*** Source material Section Begins ***

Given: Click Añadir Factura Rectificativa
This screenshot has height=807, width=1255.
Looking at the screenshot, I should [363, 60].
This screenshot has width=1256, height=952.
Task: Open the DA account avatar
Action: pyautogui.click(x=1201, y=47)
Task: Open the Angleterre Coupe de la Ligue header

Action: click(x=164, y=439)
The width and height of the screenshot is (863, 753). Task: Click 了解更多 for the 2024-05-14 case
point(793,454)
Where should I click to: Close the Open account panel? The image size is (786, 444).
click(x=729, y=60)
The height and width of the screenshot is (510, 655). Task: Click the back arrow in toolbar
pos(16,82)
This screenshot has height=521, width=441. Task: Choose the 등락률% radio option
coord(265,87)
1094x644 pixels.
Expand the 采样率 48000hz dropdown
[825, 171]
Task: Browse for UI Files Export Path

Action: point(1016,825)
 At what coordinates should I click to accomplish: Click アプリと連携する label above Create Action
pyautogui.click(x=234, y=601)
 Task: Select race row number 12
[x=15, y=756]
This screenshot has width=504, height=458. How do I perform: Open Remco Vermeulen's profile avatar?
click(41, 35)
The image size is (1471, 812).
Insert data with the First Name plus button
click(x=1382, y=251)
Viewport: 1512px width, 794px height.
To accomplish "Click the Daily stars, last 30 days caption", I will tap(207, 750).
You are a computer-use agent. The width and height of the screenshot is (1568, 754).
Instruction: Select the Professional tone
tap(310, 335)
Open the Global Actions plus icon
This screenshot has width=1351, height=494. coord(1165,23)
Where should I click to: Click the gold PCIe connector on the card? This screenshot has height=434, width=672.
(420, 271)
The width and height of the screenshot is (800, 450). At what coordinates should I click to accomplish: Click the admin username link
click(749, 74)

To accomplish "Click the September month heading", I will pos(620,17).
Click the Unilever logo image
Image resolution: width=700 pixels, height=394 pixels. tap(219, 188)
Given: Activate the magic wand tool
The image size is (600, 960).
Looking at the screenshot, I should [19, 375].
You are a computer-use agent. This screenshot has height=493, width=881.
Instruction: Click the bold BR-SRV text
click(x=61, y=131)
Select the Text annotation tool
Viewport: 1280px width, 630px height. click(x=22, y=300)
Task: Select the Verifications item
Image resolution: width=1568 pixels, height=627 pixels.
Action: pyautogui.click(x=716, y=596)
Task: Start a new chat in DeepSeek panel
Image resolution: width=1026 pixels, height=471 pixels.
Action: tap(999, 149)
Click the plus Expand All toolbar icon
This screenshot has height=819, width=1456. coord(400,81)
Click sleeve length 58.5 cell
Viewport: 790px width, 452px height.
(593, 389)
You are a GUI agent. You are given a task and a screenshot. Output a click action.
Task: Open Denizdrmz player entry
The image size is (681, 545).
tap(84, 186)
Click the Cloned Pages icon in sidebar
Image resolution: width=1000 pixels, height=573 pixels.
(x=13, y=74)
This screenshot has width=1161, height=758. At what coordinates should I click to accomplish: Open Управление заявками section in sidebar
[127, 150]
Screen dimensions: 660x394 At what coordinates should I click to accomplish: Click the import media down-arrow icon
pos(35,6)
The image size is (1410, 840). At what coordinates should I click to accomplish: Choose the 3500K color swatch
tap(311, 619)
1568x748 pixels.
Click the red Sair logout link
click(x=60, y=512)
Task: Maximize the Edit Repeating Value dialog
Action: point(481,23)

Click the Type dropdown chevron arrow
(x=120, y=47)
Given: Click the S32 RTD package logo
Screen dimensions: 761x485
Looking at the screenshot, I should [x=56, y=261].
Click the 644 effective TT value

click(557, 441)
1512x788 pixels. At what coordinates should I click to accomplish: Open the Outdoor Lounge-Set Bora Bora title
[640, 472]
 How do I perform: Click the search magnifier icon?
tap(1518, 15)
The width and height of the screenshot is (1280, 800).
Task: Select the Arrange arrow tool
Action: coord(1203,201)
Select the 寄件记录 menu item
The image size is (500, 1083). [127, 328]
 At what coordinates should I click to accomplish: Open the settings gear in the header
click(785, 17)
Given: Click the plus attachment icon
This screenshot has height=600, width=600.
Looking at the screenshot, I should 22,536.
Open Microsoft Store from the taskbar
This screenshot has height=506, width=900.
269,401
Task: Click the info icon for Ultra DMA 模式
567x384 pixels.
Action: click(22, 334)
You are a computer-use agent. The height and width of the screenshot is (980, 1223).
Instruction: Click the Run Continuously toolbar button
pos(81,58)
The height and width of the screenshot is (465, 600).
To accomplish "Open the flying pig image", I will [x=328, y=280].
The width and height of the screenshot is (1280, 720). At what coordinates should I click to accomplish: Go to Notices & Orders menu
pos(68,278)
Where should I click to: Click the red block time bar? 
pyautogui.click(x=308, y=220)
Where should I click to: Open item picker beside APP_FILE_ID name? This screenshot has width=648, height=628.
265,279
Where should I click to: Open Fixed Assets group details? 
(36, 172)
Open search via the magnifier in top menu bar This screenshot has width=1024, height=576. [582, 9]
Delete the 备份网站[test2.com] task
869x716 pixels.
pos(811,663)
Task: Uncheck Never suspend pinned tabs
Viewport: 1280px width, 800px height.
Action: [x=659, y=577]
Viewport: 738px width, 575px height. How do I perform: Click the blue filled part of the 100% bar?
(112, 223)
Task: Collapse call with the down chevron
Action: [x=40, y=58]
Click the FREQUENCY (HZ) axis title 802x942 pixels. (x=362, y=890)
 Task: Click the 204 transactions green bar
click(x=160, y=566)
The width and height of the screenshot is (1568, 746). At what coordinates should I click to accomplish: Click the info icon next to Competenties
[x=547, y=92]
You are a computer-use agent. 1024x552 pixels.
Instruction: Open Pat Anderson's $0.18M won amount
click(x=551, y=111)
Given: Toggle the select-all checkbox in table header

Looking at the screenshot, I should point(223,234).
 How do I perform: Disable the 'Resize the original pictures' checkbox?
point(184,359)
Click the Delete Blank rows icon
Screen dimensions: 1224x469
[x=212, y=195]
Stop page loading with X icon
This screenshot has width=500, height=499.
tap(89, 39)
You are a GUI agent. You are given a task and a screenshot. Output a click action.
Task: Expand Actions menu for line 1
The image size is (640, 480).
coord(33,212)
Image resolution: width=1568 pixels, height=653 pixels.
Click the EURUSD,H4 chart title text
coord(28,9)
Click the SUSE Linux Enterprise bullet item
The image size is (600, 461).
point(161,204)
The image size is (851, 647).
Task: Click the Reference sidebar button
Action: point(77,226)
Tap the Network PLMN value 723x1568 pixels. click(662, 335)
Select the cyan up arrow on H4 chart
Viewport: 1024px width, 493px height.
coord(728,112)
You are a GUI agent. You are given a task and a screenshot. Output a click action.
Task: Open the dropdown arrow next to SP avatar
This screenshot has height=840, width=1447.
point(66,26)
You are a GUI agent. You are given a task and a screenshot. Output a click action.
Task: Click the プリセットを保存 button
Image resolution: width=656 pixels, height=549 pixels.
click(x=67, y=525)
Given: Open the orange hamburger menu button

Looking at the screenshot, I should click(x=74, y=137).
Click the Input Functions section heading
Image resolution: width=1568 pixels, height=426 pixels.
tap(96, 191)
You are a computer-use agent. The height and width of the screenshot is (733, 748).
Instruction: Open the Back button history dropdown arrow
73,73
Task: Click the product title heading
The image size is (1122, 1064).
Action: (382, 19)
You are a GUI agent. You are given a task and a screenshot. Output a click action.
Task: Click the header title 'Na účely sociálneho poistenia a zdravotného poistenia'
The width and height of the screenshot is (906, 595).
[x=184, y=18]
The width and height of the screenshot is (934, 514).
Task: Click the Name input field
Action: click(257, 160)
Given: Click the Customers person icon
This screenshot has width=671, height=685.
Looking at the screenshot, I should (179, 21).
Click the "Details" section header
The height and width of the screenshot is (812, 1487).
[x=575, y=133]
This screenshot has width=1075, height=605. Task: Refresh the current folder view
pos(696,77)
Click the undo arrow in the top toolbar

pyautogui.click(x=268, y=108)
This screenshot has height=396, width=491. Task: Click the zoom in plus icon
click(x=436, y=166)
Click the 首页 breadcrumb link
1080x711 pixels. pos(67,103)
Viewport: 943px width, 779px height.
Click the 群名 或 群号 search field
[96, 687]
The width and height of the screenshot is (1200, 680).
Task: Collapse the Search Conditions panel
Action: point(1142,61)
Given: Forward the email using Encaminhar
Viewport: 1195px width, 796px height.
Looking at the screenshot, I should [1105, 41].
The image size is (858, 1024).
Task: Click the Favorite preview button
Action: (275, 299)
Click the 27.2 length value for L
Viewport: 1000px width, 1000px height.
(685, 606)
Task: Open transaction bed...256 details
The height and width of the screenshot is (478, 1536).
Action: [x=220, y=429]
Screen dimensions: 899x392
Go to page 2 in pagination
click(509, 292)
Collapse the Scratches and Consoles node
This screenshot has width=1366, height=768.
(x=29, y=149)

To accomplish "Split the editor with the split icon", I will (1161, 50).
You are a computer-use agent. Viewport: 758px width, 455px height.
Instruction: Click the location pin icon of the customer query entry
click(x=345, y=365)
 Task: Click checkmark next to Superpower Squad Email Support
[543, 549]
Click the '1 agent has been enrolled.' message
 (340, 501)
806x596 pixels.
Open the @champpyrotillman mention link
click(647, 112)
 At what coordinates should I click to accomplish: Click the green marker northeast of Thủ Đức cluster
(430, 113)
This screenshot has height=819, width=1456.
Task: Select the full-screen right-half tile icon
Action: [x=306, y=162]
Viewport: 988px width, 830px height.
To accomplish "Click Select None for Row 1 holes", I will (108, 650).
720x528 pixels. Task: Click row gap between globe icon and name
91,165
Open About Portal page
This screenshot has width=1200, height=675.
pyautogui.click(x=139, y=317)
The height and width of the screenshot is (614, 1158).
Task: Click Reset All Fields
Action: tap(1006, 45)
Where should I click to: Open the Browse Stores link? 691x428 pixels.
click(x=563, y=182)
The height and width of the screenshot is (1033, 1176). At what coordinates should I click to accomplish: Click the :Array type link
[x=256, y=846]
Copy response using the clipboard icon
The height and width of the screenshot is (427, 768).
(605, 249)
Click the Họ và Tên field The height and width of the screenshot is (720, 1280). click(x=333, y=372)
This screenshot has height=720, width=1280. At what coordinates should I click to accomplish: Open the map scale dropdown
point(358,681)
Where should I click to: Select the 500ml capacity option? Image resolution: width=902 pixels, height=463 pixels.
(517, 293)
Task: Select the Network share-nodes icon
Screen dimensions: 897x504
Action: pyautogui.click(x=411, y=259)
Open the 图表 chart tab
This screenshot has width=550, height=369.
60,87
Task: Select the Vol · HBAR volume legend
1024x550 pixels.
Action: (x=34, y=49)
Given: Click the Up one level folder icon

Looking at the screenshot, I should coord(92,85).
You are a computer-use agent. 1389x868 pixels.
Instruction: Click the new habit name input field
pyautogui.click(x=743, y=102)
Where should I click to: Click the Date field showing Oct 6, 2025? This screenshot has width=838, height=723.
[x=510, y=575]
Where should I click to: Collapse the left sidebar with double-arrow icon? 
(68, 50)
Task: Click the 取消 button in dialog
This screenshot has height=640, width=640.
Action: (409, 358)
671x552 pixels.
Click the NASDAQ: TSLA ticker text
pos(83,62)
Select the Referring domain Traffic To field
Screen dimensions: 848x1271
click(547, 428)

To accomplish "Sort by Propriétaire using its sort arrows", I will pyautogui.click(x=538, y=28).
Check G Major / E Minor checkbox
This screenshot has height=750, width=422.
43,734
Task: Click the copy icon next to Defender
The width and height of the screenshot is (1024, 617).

*** Source material Section Ends ***

= Task description =
Which lines above run from the one containing "1024x550 pixels." to the one containing "Check G Major / E Minor checkbox"? Give them again exactly, both ends included.

= Answer space =
1024x550 pixels.
Action: (x=34, y=49)
Given: Click the Up one level folder icon

Looking at the screenshot, I should coord(92,85).
You are a computer-use agent. 1389x868 pixels.
Instruction: Click the new habit name input field
pyautogui.click(x=743, y=102)
Where should I click to: Click the Date field showing Oct 6, 2025? This screenshot has width=838, height=723.
[x=510, y=575]
Where should I click to: Collapse the left sidebar with double-arrow icon? 
(68, 50)
Task: Click the 取消 button in dialog
This screenshot has height=640, width=640.
Action: (409, 358)
671x552 pixels.
Click the NASDAQ: TSLA ticker text
pos(83,62)
Select the Referring domain Traffic To field
Screen dimensions: 848x1271
click(547, 428)

To accomplish "Sort by Propriétaire using its sort arrows", I will pyautogui.click(x=538, y=28).
Check G Major / E Minor checkbox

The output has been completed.